Oh no, no, no. He couldn’t have these thoughts about Annie. Not only was she still in a very committed, though abusive, marriage, she was also his wife’s best friend.
His
only real friend. Luke yanked his hand back and stood suddenly. Annie slipped to one side, her head nearly hitting the armrest. She brushed the wet trails off her face and looked up at him, startled.

“You okay?”

“It’s getting late, and I’m sure you’re tired. We can talk more in the morning.” His bare feet smacked at the cold tile in the kitchen. He patted the pile of clothes as he spoke. “Um, so, here are your pajamas, and you are welcome to sleep in May’s room if you like. Probably safer than Will’s habitat.” He waited for her to laugh but realized too late that laughter was out of the picture tonight. “I’ll put a toothbrush in the kids’ bathroom and a towel. Anything else I can get for you?”
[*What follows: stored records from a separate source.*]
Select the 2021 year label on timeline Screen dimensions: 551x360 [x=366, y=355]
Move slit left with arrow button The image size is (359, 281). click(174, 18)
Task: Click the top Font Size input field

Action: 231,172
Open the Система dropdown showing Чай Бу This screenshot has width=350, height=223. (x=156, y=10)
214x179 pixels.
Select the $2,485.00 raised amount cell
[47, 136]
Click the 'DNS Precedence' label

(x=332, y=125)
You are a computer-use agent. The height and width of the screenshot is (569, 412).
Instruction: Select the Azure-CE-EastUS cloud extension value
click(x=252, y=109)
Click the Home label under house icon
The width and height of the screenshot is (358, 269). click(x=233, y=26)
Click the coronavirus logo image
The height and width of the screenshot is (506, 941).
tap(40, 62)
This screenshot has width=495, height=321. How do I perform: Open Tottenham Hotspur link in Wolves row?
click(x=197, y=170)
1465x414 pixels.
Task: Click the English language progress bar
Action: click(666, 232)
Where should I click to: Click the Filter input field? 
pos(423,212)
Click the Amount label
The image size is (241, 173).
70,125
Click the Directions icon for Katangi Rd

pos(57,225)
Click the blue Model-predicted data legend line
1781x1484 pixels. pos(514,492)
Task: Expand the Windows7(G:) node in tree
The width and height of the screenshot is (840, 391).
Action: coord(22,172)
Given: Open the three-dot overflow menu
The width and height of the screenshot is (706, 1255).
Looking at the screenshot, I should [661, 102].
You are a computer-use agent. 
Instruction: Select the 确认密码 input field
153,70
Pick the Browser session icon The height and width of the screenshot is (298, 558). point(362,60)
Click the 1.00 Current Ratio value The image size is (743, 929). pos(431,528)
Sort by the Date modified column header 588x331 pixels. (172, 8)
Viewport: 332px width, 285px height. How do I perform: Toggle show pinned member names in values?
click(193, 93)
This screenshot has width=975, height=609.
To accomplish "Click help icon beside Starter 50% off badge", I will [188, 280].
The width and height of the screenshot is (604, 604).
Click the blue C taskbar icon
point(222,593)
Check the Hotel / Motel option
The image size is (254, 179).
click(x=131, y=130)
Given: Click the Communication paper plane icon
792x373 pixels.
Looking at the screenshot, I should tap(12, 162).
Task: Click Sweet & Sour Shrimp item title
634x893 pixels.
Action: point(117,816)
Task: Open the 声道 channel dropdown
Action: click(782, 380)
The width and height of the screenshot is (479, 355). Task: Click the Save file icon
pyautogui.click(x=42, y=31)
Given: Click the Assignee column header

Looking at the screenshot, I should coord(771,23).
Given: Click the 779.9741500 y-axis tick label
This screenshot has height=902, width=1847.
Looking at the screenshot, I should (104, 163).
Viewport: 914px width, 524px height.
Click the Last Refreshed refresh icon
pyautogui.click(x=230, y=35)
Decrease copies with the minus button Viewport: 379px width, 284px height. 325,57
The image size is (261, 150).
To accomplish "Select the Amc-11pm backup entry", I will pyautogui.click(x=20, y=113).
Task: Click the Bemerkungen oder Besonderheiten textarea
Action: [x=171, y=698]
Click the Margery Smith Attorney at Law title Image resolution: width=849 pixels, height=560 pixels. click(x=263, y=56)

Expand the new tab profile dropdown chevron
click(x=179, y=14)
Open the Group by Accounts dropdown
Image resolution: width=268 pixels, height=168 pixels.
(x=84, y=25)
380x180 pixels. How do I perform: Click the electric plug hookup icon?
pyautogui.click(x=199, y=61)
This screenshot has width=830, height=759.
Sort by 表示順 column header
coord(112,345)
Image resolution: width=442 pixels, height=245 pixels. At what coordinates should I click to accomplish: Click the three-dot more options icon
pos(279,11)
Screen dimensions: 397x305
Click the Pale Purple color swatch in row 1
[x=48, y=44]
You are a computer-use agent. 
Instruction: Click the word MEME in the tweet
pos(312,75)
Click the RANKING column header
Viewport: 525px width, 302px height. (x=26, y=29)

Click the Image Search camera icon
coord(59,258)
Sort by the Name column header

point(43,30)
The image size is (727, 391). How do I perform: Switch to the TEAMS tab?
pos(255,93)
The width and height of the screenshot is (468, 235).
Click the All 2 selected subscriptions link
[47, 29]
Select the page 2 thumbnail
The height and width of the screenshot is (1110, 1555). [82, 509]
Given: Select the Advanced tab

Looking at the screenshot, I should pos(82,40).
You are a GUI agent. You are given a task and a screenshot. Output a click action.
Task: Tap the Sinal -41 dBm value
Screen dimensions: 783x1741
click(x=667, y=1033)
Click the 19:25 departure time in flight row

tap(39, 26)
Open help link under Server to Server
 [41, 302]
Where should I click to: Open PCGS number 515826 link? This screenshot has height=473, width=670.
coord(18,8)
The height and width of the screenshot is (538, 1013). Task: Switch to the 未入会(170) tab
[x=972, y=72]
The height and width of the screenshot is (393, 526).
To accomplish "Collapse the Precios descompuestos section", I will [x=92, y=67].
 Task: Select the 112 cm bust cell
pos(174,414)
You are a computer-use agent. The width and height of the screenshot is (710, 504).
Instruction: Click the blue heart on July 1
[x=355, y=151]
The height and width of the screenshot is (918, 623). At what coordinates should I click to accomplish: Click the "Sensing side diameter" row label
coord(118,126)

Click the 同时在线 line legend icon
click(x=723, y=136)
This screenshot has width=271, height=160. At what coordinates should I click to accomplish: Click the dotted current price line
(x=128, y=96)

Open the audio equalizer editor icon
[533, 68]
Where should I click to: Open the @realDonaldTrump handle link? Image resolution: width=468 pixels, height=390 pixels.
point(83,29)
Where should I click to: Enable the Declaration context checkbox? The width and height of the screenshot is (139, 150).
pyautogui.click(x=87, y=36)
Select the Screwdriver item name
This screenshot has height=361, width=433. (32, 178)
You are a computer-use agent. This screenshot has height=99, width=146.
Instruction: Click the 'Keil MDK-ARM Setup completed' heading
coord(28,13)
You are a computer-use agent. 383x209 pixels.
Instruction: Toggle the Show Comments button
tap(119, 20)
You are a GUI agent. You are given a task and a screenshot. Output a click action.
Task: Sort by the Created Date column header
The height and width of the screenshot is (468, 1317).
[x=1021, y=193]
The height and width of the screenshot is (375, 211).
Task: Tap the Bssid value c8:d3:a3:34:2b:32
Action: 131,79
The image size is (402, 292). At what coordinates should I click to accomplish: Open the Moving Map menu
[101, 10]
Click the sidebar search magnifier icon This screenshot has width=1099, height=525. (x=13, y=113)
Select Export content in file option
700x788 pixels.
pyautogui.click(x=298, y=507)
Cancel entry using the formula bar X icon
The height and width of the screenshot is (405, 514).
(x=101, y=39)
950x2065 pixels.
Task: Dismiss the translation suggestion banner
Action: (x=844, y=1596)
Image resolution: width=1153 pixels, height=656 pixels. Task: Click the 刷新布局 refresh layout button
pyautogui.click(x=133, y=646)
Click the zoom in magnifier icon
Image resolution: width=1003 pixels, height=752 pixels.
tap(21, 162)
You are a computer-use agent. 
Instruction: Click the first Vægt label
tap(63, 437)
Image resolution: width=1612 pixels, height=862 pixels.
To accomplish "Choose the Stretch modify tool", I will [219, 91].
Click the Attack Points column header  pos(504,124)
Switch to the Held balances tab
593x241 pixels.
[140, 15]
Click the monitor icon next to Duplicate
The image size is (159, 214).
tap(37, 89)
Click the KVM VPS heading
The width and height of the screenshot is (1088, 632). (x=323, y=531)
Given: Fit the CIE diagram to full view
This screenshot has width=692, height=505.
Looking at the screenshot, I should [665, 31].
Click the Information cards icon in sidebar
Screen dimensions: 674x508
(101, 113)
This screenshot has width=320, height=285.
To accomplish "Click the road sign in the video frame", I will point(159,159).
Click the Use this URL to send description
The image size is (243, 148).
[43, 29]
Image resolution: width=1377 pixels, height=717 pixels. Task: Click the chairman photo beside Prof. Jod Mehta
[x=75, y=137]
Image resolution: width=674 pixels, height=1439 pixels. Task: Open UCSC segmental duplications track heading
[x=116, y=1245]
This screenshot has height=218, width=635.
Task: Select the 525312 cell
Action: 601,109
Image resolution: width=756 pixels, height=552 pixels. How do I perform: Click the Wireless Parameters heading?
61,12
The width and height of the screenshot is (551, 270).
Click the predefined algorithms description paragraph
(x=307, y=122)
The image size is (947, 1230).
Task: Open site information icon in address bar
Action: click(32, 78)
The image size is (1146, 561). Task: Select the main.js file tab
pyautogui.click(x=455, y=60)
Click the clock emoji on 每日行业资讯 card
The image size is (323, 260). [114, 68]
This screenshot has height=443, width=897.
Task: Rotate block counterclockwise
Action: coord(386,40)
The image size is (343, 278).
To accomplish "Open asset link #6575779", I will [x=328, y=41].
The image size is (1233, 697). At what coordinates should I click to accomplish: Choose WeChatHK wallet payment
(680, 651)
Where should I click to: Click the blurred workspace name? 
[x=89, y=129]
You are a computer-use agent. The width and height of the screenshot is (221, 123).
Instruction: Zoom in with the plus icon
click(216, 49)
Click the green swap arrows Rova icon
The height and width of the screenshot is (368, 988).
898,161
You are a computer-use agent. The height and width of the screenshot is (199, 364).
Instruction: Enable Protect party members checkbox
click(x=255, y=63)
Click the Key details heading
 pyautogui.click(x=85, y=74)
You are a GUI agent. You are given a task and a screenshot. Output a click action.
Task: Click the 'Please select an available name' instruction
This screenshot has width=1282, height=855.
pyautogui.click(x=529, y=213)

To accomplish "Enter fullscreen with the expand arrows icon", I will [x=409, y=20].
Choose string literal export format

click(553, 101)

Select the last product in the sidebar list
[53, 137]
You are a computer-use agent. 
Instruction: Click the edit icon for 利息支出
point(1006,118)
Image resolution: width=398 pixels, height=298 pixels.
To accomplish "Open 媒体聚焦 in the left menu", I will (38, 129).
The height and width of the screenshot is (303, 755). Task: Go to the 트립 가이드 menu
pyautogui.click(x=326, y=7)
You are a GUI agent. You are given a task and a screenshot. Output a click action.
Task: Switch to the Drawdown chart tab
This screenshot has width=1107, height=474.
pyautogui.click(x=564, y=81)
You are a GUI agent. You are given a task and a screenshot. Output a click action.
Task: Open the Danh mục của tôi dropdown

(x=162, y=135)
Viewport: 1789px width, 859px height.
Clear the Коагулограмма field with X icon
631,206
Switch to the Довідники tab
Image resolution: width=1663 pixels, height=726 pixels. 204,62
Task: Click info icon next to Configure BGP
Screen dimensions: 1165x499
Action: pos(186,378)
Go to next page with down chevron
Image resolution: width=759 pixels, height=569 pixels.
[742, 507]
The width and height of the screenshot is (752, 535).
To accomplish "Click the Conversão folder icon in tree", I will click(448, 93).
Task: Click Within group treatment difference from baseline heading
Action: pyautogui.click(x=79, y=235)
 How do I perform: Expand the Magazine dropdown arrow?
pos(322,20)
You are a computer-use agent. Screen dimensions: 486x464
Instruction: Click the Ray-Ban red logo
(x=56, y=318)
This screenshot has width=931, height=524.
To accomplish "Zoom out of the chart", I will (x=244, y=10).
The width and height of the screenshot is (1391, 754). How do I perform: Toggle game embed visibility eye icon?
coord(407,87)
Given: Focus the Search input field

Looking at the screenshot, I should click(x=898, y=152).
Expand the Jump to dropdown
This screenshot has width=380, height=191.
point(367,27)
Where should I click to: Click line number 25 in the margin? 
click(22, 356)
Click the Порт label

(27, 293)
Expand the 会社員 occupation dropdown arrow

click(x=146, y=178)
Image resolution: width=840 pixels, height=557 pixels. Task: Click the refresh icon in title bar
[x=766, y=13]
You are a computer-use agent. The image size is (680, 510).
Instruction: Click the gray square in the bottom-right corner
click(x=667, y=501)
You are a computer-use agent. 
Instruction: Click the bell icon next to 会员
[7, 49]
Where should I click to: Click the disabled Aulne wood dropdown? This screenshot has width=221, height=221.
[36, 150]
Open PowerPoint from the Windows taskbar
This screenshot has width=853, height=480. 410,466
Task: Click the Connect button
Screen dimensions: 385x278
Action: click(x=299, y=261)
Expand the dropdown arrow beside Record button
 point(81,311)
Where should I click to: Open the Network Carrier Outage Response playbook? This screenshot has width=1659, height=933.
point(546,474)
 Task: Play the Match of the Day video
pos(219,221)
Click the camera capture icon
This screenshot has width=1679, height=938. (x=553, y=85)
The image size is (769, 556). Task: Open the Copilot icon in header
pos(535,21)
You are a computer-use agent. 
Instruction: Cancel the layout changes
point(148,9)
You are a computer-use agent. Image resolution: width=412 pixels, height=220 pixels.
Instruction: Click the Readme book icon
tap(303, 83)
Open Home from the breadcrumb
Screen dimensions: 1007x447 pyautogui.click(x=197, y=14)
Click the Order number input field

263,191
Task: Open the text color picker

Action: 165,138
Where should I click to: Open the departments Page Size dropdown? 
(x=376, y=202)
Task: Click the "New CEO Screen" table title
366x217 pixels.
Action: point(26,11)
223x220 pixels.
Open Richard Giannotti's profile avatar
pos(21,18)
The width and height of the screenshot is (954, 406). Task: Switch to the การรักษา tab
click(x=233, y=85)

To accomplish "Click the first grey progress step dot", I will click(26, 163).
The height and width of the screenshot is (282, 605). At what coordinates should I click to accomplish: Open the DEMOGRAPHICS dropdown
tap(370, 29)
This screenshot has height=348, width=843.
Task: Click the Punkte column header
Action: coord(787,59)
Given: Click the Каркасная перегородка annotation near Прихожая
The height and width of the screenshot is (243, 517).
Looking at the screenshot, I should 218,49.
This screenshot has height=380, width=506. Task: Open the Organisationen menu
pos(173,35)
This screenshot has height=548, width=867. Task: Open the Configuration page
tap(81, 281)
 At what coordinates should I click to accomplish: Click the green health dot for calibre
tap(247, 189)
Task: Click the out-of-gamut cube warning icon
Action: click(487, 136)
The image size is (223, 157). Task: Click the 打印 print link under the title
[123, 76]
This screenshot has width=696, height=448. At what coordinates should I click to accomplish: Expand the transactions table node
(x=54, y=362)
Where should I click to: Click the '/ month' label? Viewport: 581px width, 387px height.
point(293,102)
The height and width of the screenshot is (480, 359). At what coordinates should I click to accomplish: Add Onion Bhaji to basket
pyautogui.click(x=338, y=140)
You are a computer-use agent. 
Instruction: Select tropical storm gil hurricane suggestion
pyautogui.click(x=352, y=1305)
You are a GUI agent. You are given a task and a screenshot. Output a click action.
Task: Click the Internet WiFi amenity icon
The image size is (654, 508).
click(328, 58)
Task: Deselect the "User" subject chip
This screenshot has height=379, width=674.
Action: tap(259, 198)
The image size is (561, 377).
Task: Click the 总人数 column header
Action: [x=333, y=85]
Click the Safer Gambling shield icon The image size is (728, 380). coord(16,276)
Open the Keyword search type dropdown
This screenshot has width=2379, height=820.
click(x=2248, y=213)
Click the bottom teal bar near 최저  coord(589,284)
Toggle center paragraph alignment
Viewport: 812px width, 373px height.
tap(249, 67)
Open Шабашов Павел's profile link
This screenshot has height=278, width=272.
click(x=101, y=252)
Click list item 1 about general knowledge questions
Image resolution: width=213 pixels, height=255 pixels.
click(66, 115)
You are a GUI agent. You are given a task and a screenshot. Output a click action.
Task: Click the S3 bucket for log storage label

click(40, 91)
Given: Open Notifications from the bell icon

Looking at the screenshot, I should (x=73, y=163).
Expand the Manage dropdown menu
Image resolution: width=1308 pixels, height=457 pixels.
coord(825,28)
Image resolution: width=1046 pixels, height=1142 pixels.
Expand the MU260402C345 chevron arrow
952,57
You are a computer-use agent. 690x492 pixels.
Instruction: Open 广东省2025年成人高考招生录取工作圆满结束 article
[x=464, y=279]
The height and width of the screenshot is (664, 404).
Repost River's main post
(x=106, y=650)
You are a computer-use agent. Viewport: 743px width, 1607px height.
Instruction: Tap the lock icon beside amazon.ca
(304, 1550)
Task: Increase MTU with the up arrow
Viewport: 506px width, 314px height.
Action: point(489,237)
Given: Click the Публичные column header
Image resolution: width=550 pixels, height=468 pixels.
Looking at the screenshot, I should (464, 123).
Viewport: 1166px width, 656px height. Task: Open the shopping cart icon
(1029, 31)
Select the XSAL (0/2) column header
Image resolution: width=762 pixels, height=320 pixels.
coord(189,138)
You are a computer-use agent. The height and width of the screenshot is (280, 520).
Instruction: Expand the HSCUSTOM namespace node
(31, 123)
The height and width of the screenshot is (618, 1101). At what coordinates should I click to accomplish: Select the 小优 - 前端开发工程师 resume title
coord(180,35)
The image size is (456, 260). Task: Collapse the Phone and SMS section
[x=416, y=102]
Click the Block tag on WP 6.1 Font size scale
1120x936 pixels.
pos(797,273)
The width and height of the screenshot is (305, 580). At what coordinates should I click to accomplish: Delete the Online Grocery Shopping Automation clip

Annie sat upright and ran a hand through her hair. It had a little curl to it tonight, flipping up at the ends instead of hanging evenly above her shoulders.

“That’s fine,” she answered. “But I think I’ll sleep down here if it’s all the same to you.” She rolled her head back and forth, stretching her neck. Luke couldn’t help but notice the slope of her shoulders, the curve of her neck. How could he turn this new voice off inside his head? The only plan was distance. Putting a whole floor of house between them should help. It had to help. He was tired, overwhelmed from the events of the night. He’d be back to normal in the morning. They’d have a nice quiet Sunday morning and then figure out what could possibly come next.

“Yeah, of course.” He took another step back, eager to be within the confines of his safe, welcoming bed. “Make yourself at home.”

“Don’t I always?” A trace of a smile tickled the edge of her mouth. Wobbling as she stood, she braced herself on the back of the couch. “Guess I’m more tired than I realized.”

She rounded the couch. Luke waved as he backed down the hall toward the front door and said, “I’ll see you in the morning.”

“Okay.” She gathered the pile of clothes into her arms. They looked very masculine next to her pink and black pajama pants and the frill around the neckline of her shirt. “Hey, Luke?”